◆ **MATERIALS PROVIDED**:
════════════════════

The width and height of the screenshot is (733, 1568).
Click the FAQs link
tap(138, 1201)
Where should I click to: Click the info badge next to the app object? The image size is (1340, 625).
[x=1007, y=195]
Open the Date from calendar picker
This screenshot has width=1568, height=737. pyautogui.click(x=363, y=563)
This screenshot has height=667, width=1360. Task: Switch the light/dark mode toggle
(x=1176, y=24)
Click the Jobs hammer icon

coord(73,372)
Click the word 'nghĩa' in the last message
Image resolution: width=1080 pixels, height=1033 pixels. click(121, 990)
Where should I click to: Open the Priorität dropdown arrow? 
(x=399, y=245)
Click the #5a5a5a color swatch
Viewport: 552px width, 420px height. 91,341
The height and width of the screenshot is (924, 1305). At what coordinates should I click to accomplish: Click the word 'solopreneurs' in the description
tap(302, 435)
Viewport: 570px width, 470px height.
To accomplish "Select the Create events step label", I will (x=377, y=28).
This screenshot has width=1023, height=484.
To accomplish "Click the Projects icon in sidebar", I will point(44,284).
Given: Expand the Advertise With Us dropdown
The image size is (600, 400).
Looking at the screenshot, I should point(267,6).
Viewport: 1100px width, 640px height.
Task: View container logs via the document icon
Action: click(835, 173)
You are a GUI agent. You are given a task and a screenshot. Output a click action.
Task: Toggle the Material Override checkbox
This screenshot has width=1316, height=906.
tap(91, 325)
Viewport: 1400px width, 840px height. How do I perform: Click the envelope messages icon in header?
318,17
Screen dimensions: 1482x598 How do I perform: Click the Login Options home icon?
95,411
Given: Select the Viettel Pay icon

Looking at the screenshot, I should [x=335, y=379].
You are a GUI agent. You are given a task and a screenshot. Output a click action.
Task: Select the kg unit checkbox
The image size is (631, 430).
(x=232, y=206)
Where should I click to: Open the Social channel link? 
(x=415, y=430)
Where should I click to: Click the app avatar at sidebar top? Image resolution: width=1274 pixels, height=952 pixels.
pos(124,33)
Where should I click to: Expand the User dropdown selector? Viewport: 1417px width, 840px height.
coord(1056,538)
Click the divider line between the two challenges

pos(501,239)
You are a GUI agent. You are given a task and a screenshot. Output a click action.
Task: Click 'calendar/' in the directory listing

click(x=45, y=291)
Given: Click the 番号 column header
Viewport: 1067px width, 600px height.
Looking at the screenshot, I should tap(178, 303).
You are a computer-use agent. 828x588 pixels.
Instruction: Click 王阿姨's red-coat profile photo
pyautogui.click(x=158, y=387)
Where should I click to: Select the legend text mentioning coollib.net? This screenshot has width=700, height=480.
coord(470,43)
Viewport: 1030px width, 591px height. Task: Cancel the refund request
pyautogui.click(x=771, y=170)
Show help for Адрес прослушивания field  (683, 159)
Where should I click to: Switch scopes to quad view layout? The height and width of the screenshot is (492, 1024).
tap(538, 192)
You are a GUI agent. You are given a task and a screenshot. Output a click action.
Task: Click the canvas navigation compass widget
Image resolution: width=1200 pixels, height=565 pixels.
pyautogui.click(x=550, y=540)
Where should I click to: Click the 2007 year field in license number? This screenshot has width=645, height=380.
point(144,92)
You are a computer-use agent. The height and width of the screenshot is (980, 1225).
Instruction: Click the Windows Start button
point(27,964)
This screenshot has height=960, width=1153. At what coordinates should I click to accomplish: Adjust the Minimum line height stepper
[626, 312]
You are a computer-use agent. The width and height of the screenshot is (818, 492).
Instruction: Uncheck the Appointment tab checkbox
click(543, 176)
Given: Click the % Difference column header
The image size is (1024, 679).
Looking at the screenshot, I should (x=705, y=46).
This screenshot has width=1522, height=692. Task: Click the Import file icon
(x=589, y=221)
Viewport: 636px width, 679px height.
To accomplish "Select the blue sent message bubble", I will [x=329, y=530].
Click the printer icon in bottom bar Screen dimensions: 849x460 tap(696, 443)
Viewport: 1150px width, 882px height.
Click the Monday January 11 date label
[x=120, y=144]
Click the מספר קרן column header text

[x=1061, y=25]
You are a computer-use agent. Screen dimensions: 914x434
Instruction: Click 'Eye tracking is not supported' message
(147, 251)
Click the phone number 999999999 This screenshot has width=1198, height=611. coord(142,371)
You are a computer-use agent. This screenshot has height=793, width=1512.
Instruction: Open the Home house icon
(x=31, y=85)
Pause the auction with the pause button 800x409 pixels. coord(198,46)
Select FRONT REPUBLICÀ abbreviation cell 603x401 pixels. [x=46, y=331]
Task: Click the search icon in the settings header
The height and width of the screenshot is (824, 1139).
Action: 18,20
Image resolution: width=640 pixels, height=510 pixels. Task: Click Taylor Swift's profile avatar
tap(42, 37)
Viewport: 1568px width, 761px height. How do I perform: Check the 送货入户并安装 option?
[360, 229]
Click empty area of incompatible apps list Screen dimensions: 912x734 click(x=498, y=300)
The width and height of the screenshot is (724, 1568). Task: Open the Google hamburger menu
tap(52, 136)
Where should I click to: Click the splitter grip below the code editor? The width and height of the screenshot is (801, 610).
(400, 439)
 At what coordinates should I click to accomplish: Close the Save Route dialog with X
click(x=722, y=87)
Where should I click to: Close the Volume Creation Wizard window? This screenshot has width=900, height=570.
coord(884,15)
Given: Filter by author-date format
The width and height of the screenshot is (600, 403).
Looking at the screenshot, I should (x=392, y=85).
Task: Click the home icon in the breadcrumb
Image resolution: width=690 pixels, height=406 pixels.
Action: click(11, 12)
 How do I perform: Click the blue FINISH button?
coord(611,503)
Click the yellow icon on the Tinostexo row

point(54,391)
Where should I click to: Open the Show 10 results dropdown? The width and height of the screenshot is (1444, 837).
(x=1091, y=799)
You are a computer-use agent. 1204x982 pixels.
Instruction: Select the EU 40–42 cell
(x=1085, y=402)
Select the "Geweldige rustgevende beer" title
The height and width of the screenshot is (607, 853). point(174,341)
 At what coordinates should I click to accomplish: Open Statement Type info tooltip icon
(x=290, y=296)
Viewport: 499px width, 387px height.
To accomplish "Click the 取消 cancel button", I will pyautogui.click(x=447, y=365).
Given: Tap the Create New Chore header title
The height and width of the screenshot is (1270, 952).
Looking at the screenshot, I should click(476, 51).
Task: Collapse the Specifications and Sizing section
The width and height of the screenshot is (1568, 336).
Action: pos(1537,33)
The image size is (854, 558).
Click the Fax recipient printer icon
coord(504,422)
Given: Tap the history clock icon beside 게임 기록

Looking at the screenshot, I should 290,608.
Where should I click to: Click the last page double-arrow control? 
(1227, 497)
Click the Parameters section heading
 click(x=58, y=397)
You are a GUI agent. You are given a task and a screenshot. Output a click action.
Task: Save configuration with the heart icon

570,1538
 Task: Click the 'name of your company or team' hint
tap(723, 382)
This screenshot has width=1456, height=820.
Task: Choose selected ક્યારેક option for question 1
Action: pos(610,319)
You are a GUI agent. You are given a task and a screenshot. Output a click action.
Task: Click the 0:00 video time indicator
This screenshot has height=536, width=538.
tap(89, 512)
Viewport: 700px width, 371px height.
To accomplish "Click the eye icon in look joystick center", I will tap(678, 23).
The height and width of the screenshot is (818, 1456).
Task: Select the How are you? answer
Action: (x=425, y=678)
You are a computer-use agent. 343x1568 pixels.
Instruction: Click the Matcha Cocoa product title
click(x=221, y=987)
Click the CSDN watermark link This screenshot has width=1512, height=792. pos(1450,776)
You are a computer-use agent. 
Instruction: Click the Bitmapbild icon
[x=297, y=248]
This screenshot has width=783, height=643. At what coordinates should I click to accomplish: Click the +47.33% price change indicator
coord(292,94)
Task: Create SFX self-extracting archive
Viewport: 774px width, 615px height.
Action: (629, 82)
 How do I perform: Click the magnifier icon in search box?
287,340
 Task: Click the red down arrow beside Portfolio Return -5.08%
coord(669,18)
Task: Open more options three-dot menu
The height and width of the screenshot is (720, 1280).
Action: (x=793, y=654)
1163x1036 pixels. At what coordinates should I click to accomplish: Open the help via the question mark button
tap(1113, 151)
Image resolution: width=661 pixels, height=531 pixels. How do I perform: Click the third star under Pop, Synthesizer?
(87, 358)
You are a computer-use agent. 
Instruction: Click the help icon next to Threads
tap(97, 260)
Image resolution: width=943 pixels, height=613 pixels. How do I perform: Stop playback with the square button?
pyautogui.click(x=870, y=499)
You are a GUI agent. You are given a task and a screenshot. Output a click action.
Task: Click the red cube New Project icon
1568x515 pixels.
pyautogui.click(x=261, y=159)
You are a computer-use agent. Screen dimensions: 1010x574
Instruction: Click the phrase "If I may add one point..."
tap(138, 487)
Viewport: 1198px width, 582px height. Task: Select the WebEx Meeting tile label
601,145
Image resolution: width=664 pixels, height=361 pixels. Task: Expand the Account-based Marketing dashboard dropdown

════════════════════

◆ **WORK TASK**:
List every line from the entries above in which "computer" appears.

◆ **RESPONSE BOX**:
You are a computer-use agent. 828x588 pixels.
You are a computer-use agent. The height and width of the screenshot is (980, 1225).
You are a computer-use agent. The width and height of the screenshot is (818, 492).
You are a computer-use agent. Screen dimensions: 914x434
You are a computer-use agent. This screenshot has height=793, width=1512.
You are a computer-use agent. 1204x982 pixels.
You are a computer-use agent. 343x1568 pixels.
You are a computer-use agent. 
You are a computer-use agent. 
You are a computer-use agent. Screen dimensions: 1010x574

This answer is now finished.